On Monday I planned to ride to Show Low, AZ and if the weather was cooperative, then ride down AZ191 along the easter border of the state. However, just north of Globe I ran into rain, snow and the promise of worse weather to the north, so I turned back.
I took Hwy 188 up to Roosevelt Lake so that I could take the dirt road (Apache Trail, aka AZ88) back to Tortilla Flat and on to Apache Junction. This route was originally used by the Apache people, thus the name.
My trusty R1200GS at a scenic overlook along Hwy 188, looking up at Tonto National Monument. I shot this with my Nikon Coolpix P2 in landscape mode with "option 1" (which brightens the colors). However, it doesn't have a viewfinder (only a large LCD) so it's a bit hard to compose shots in bright sunlight. I took most of the rest of these with my Canon Digital SLR (Rebel XT).
Those are two Saguaro cactus behind the bike, and the green bushes are, I believe, Honey Mesquite. Lots of Teddy Bear Cholo cactus too, though not visible in this shot.
Just a mile or two down the road I took the turnoff to Tonto N.M. and discovered this Salado people cliff dwelling (abandoned about 1400AD) which I hiked up to. I apologize to my photographer mentors, Terry and Phil, who have both coached me several times about using a polarizing filter, which I obviously didn't use here. I even had one in the Pelican case on the back of the bike. Maybe I'll photoshop some blue sky and clouds into it someday.
There's a paved path up to this unattended site that really gets your heart rate going. A much larger cliff dwelling is found over the ridge from this one, but it is a once-a-day, by reservation only, guided tour, limited to 15 people, and it's a 1.5 mile hike up the creekbed. I'm hoping Gary and Jeanne will want to take the hike this weekend, so I can see it too.

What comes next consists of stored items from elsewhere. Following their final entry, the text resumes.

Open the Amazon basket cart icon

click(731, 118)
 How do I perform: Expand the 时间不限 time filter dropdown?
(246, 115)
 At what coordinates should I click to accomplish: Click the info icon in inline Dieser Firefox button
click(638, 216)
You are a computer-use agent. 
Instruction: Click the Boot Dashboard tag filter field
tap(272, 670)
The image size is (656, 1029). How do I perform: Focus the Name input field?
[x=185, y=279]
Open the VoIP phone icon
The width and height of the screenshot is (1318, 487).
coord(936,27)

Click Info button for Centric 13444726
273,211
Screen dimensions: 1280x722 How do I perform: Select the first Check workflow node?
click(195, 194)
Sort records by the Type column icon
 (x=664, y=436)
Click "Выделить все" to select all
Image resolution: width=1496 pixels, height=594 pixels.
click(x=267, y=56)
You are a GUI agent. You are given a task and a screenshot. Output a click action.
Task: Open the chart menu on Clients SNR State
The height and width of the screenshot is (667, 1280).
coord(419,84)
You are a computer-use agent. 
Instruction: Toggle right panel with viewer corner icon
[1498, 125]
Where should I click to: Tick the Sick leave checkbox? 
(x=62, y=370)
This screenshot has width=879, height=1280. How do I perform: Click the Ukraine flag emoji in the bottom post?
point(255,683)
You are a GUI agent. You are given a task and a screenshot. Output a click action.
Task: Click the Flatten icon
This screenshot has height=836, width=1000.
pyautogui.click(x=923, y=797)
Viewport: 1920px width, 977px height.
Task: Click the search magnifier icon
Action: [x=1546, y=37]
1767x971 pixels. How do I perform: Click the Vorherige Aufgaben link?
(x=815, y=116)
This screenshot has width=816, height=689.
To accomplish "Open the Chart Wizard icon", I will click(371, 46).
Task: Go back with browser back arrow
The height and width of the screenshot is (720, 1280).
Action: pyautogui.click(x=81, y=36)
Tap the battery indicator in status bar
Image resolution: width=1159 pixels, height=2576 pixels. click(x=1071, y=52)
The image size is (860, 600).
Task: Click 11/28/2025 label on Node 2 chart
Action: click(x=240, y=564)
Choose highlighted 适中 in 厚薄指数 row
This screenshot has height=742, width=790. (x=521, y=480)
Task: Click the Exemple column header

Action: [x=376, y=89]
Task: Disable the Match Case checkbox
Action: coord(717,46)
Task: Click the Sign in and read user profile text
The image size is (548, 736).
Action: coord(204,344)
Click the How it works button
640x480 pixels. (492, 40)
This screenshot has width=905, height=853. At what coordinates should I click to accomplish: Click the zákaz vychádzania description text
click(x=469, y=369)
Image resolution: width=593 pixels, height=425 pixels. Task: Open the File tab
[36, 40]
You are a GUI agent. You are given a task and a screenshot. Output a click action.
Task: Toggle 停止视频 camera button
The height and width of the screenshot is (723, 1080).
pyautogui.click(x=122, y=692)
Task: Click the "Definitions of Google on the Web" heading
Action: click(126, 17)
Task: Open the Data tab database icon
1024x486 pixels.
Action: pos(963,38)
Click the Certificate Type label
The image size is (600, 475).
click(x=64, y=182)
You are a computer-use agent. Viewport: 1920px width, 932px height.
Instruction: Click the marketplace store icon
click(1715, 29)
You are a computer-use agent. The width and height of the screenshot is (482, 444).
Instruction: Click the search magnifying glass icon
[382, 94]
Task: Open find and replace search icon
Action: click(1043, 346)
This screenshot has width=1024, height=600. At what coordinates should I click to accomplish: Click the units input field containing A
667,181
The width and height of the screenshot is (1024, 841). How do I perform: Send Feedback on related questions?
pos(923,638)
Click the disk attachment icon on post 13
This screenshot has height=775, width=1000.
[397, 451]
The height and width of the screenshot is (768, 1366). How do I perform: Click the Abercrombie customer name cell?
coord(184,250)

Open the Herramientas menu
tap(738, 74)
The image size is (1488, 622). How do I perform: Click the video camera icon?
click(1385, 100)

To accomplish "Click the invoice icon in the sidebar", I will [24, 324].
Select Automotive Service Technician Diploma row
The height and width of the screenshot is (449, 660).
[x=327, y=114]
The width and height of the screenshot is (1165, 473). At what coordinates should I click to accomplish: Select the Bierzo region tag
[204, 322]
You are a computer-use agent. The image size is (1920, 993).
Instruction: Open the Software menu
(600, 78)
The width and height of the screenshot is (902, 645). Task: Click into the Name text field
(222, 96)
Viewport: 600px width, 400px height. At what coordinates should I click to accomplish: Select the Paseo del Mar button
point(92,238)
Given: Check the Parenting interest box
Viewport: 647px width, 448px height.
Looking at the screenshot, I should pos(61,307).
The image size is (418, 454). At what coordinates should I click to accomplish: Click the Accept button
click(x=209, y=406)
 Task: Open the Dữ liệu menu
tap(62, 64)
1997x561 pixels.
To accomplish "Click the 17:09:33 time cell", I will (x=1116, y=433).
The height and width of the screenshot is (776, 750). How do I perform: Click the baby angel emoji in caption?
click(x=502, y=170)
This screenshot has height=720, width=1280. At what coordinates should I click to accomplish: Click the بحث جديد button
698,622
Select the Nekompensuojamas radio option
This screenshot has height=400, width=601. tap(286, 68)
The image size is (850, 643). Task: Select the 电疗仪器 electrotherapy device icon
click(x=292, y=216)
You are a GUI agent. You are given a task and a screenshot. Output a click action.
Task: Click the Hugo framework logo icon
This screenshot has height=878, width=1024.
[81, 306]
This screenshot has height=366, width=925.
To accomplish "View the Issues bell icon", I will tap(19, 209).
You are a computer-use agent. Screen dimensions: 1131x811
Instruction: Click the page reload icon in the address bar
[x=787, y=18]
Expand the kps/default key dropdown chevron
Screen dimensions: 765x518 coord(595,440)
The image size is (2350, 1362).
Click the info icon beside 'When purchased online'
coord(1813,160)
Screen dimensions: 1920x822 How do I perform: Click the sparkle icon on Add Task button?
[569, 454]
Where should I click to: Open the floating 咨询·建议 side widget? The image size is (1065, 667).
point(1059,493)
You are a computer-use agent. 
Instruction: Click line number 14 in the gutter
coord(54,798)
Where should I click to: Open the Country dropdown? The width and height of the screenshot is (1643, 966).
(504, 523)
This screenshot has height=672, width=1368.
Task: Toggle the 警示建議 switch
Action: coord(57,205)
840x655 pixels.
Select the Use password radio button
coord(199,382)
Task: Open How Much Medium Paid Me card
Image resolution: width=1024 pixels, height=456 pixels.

Here, looking logically southwest with the Superstition Mountains 20 miles off in the distance, you can see Apache Trail running through the hills.
A view of Roosevelt Lake from along Apache Trail. I had to hike down the hillside to get this shot without some huge powerlines which ruined the shot from the road. [If you need proof of just how small the world is, or how the Internet has decreased time and distance -- a few hours after I put the URL to this page on a couple mailing lists, I got email from a guy named Harry, who was the guy who strung those very powerlines there via helicopter in the 1960's!]
Big cliffs everywhere. Lots of the rock here has green or orange lichens growing on it. The lichens' secretions are what disolves the rock, and creates topsoil. At a rate of about 1" per thousand years.
This is my favorite shot, it really did look just like this. Just around the corner was Fish Creek, and the start of the grade to the summit above.
A one-lane bridge crosses Fish Creek and then the road hugs the cliff as it climbs the canyon wall. The road was built with great difficulty in 1903 to support the movement of supplies to build Roosevelt Dam.
This shot looks northeast down from the top of the hill and shows upper part of the road climbing up from Fish Creek. The really steep part is just over the ridge in the center of the shot. Above that, off in the distance, you can just make out the road as it snakes up towards Roosevelt Lake.
This shot was taken from the same spot as the previous shot, only looking west instead of northeast.
Yours truly, at the overlook at the top of Fish Creek grade (same as the previous shot). Some friends of Gary and Jeanne said this was called the "little grand canyon" by the locals. From here, in person, you can see why.